(What you are asked to do) In the game recap below, start at "The Vancouver Canucks" and stop after "win, by the numbers.". Write that stretch out again, swapping "netminding" for "goaltending".

(Extract to read)
The Vancouver Canucks surged to a 4-3 victory over the Edmonton Oilers in Game 3 thanks to a pair of two-goal performances from Brock Boeser and Elias Lindholm, along with stellar netminding from Arturs Silovs. While the Oilers were intent on riding their best players for as much as possible in Game 3, the Canucks were able to find systematic answers to fending them off at 5v5 play. For all the advantages that Edmonton had on paper, they weren’t nearly as effective as they needed to be at even strength, and in the end, that was the biggest difference between the two teams as Vancouver reclaimed home-ice advantage.
Here’s the win, by the numbers.
As always, you can find our glossary guide of advanced stats here.

Game Flow

The first period was the only period where the Canucks weren’t in a territorial hole. With an even 50.00 CF% split, Vancouver produced a 4-2 edge in high-danger chances and generated a 60.11 xGF% share. They made full use of that too, striking thrice for a 3-1 lead. However, the second was pretty much all Oilers by the numbers. Edmonton held an 80.00 CF% share which translated to an 83.18 xGF%. That being said though, with all that possession, they only managed 4 high-danger chances in that frame and still needed a power play to score. The third period was more indication of their inefficiencies at even strength, where the Oilers still held 80.00 CF% but only had 2 high-danger chances to their name.

Heat Map

Given the territorial disadvantage the Canucks were in all night, this heat map represents some excellent work at even strength. Despite Edmonton having a 25-14 lead in scoring chances at 5v5, the high-danger chances only stood at 8-6 in favour of the Oilers. They didn’t manage to establish a big hot spot in the crease area, with the only notable patch coming from inside the left faceoff circle. This lack of high-danger chances at even strength for the Oilers becomes only more jarring when noting that across all situations, they had 18 HDCF. Vancouver limited the quality of Edmonton’s looks extremely well, and should be part of their recipe for success in the rest of the series.

(Data extract)

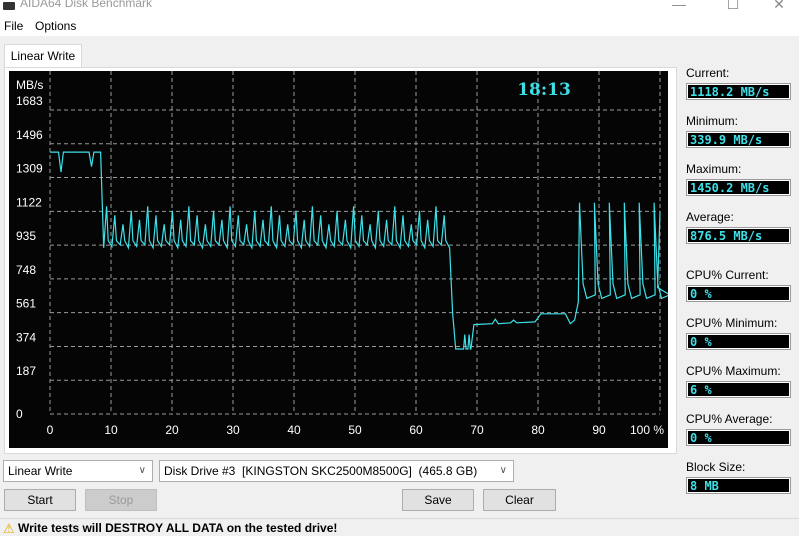  I want to click on y-tick-label: 0, so click(20, 414).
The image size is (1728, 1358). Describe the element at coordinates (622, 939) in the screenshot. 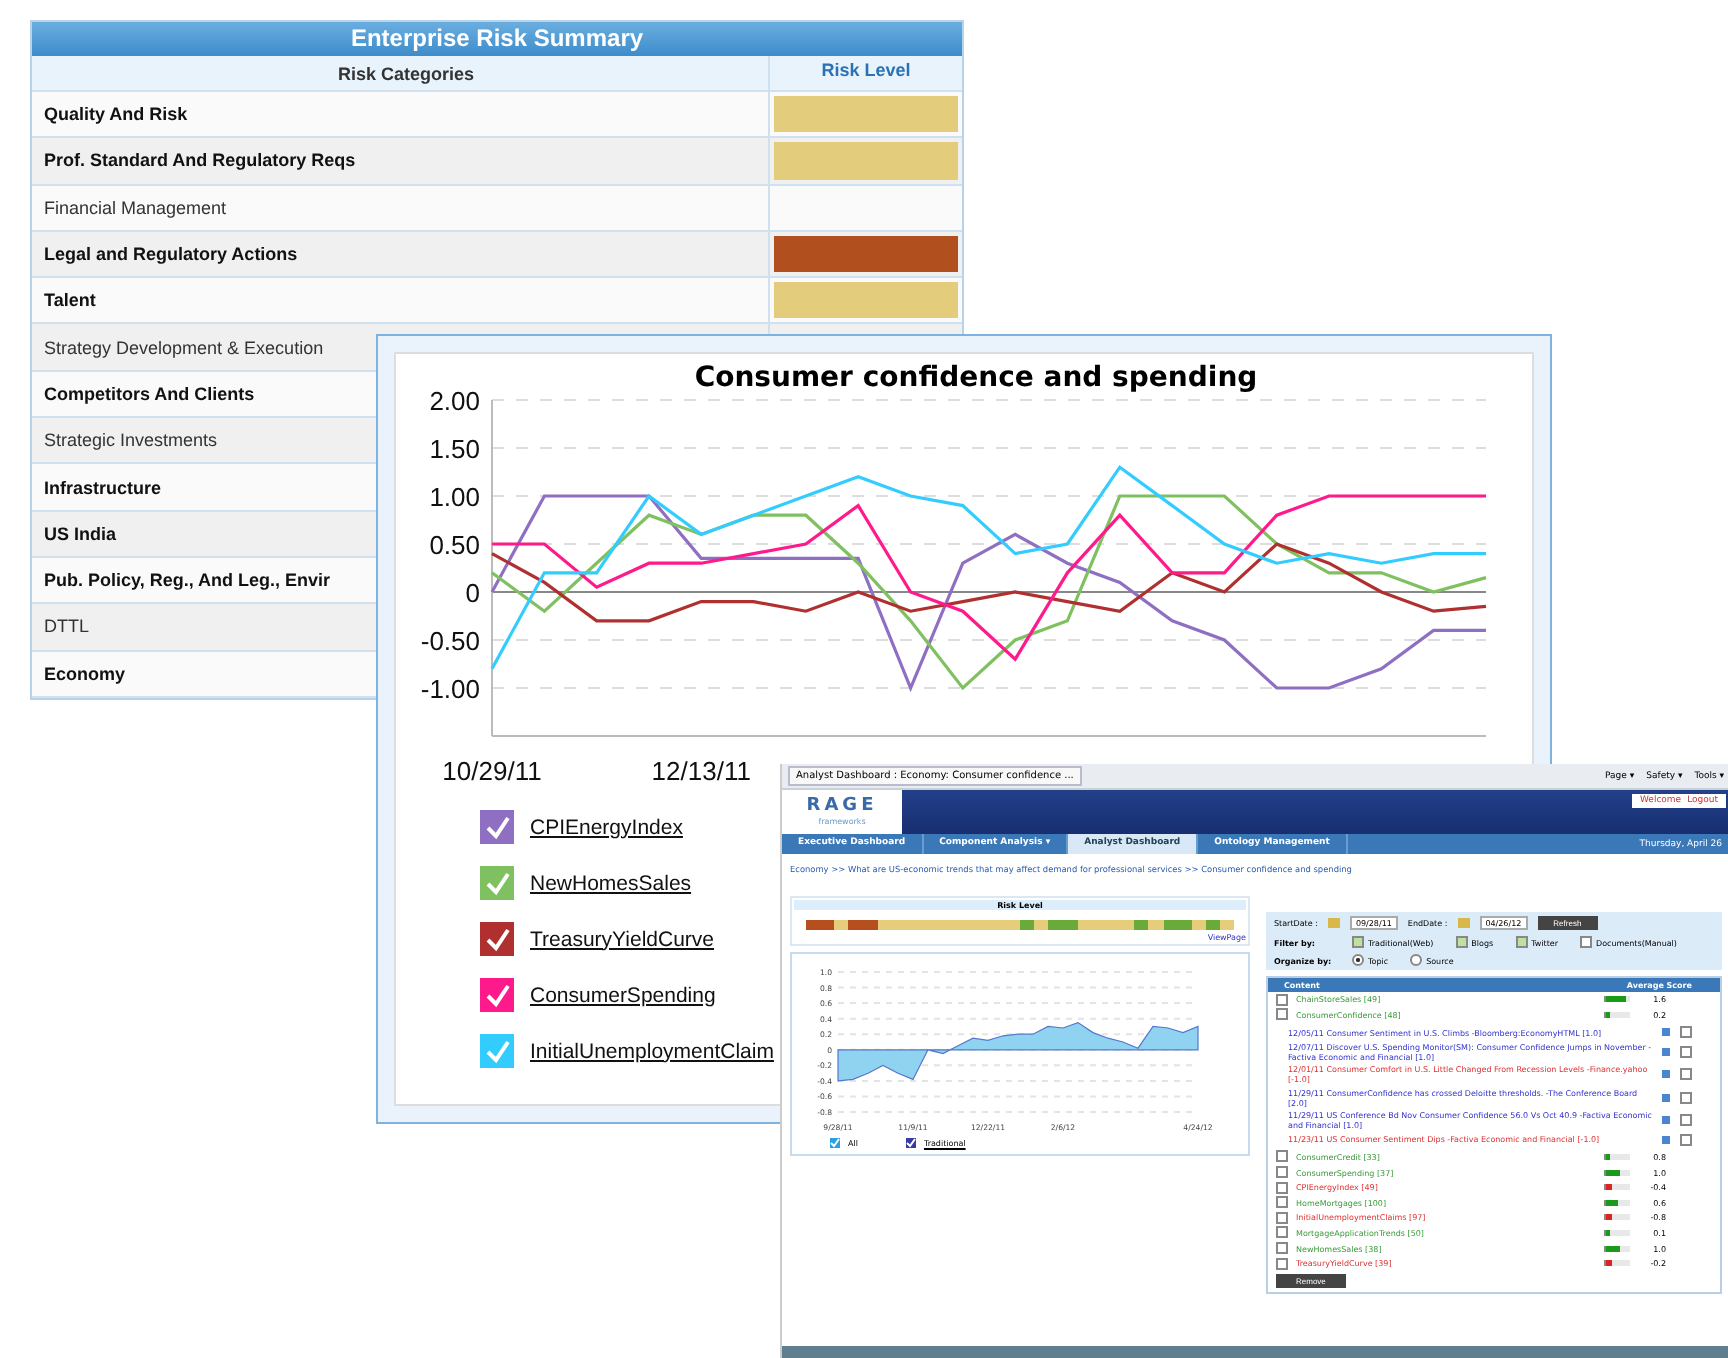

(Answer area)
The Vancouver Canucks surged to a 4-3 victory over the Edmonton Oilers in Game 3 thanks to a pair of two-goal performances from Brock Boeser and Elias Lindholm, along with stellar goaltending from Arturs Silovs. While the Oilers were intent on riding their best players for as much as possible in Game 3, the Canucks were able to find systematic answers to fending them off at 5v5 play. For all the advantages that Edmonton had on paper, they weren’t nearly as effective as they needed to be at even strength, and in the end, that was the biggest difference between the two teams as Vancouver reclaimed home-ice advantage.
Here’s the win, by the numbers.